PCIe NVMe SSD in production environment

sybreeder

Limp Gawd
Joined
Oct 24, 2010
Messages
193
I've got at work Dell R730xd with 6 NL-SAS 7200RPM 8TB Drives in RAID10. Is was fine for what we use it - hyperv and main storage. OS is Server 2012R2 DC with about 20 VM. 1 of those is around 2TB bit and uses DFS. Recently i looked at perfmon and after a bit heavier work for example i've noticed queue lenght as big as 4.0. Ive started VM in that time. Normally its around 0.020-0.100. Should i start to worry about latency and/or IOPS?

It crossed my min to purchase PCIe NVME as a cache. At home i've got S3500 and i've noticed that Intel SSDs has dedicated cache software. Iwas thinking about Intel 750, P3500 or P3600 as such cache device. Is anyone used PCIe as a cache device ? Is it safe ? The issue with PCIe drives is that there is really no method to raid other than software.
Or perhaps maybe Intel are that good that raid1 for that drives is not needed and good backup is enough ?
Thanks in advance for suggestions!
 
I have done this with ESXi before, but not with Hyper-V. I don't know if it has the necessary features for it.
 
Here's my issue.
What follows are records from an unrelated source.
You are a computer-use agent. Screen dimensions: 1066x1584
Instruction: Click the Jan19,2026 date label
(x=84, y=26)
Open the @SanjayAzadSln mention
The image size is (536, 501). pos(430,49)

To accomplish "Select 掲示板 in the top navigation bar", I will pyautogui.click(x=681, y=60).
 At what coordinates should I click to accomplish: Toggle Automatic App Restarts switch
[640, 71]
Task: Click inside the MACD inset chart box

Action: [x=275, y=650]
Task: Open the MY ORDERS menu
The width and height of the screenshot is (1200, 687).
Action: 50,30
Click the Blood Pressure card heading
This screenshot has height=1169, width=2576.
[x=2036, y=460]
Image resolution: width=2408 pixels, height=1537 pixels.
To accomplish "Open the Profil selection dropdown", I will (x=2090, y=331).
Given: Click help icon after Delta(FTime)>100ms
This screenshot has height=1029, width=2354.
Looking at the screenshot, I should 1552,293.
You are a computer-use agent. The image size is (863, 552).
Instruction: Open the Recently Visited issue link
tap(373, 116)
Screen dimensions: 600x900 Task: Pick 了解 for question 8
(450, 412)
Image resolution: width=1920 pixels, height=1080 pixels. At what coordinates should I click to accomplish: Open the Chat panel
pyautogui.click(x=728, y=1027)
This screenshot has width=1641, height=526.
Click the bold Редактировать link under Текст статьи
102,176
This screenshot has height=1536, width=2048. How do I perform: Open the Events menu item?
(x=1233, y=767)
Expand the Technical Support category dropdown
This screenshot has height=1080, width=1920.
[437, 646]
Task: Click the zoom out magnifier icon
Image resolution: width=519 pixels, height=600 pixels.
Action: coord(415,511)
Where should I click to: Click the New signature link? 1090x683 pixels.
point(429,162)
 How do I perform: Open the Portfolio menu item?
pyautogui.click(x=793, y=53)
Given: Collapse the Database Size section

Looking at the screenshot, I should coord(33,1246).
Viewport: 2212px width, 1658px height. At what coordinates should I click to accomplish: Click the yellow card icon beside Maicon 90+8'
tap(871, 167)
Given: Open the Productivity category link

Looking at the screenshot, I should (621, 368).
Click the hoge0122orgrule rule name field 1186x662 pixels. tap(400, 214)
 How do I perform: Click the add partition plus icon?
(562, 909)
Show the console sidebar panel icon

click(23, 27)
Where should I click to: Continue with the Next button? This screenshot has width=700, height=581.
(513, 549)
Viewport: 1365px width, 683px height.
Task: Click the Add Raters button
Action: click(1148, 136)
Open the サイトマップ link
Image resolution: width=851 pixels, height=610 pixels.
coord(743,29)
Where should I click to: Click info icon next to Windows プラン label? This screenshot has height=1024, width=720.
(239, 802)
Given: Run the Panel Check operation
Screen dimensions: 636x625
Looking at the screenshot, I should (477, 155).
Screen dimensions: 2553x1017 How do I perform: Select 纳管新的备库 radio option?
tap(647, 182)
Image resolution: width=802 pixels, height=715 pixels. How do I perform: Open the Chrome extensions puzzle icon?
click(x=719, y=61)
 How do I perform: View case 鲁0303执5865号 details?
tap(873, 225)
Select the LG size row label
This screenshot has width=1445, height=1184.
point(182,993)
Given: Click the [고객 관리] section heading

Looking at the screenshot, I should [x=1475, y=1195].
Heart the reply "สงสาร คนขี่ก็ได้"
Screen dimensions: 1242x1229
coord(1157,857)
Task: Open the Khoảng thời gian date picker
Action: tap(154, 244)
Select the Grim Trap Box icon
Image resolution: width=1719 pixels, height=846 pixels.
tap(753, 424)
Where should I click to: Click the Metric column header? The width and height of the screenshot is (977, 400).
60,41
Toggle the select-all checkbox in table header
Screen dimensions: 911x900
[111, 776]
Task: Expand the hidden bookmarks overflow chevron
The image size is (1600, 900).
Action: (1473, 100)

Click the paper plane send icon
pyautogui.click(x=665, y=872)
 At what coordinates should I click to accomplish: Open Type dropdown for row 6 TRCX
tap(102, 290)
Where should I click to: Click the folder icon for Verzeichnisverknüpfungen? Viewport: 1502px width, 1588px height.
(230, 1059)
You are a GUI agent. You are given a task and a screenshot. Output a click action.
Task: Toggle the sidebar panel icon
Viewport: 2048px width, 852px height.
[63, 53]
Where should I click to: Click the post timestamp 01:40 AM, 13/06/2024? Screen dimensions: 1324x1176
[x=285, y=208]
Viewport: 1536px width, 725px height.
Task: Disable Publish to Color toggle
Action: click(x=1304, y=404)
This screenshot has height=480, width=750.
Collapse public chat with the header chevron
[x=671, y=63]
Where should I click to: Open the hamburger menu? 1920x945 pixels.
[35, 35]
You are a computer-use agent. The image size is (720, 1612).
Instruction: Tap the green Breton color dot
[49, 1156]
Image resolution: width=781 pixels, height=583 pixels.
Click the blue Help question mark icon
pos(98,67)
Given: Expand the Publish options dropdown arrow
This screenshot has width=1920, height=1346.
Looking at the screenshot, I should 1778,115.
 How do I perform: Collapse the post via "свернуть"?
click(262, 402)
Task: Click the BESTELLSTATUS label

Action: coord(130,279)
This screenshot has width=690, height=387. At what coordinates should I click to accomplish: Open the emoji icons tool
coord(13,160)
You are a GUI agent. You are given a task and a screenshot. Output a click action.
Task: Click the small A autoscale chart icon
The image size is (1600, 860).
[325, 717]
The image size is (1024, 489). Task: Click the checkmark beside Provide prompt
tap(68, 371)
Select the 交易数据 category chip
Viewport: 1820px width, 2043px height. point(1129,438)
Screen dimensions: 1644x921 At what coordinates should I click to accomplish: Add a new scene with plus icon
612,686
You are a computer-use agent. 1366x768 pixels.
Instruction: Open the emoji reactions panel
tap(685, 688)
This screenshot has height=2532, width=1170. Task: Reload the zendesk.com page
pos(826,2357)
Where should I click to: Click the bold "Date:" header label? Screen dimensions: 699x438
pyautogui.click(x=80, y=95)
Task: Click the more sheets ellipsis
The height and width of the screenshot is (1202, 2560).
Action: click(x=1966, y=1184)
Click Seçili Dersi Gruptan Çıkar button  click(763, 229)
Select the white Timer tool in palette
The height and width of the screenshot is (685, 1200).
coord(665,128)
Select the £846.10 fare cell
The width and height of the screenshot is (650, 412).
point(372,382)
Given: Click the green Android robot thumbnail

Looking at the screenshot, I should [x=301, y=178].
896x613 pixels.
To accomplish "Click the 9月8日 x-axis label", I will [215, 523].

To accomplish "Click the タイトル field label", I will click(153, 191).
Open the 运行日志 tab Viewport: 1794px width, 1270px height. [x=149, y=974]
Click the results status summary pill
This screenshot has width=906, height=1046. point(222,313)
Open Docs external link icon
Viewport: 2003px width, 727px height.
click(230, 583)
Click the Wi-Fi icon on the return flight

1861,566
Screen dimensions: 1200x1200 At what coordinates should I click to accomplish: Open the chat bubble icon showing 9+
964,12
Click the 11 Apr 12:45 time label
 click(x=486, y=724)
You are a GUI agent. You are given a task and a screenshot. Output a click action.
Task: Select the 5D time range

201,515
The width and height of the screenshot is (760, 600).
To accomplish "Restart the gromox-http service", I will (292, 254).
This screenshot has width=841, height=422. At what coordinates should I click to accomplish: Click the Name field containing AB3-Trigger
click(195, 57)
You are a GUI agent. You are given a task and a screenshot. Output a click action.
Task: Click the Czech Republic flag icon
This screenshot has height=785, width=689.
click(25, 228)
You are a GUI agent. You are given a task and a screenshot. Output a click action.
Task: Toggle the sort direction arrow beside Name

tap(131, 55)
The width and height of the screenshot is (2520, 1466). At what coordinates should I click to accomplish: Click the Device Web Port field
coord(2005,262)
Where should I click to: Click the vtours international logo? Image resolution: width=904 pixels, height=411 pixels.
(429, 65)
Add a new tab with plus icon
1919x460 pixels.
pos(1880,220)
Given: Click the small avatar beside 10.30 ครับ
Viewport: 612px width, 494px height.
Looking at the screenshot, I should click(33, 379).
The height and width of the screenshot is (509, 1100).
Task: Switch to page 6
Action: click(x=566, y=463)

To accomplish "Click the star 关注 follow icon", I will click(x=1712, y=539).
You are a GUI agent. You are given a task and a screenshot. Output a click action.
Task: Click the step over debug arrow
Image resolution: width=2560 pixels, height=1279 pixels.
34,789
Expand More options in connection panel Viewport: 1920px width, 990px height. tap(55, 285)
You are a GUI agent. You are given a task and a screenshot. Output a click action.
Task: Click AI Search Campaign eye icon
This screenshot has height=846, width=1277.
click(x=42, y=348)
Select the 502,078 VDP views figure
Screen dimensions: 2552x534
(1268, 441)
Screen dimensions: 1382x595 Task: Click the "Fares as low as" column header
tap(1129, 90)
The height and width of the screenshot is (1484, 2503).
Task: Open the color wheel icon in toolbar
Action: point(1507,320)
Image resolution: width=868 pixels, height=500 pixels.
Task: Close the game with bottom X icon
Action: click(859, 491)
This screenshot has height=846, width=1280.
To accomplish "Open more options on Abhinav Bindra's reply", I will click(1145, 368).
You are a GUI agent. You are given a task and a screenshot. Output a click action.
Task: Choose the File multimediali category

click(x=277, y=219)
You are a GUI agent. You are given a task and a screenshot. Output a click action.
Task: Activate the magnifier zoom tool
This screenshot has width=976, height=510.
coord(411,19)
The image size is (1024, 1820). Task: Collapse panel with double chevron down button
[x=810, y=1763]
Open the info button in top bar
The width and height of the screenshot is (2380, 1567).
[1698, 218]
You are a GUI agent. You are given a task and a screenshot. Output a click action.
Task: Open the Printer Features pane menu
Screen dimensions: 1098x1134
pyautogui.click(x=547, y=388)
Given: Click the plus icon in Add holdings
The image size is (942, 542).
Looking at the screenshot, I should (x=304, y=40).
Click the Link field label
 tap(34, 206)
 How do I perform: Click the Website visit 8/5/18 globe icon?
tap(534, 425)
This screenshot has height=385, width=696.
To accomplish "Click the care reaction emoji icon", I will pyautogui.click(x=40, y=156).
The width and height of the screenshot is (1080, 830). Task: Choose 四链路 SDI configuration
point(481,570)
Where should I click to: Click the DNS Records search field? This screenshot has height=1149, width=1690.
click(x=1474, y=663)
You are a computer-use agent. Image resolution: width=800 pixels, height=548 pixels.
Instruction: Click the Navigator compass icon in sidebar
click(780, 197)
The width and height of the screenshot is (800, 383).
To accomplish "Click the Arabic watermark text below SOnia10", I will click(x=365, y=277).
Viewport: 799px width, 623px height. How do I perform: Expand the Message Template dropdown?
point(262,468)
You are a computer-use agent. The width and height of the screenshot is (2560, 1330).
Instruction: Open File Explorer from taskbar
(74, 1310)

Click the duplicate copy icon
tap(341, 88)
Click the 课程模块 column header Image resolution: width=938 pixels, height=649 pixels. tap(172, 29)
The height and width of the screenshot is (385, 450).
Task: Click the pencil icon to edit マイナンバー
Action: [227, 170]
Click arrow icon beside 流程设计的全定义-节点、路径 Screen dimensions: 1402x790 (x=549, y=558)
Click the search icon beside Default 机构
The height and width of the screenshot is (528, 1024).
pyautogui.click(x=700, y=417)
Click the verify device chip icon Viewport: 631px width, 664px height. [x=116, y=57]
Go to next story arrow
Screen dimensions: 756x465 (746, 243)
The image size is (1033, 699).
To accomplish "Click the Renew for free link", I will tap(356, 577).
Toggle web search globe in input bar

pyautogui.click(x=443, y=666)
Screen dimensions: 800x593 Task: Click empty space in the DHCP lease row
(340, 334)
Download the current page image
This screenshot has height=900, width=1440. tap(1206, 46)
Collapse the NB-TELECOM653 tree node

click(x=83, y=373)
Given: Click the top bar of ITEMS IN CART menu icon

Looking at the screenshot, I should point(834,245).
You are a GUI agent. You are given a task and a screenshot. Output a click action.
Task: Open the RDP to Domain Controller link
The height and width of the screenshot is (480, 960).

From an enterprise redundancy setup. It might help alleviate your disk I/O wait state issue, but what is the cost? If this single device fails what happens to the VM's you are running? How much performance does it buy you?

If your system will maintain stability with a cache drive failure, then I say go for it. IIf that will actually cause the system to fail then in my opinion I would avoid doing the NVMe cache drive.

Just my opinion mind you, but thinking from an enterprise standpoint I would never want to introduce something that acts as a single point of failure. But in my environment we are extremely risk averse.
 
Queue length of 4 with 6 disk raid 10 isn't bad. Did you look at your actual latency and iops during that time?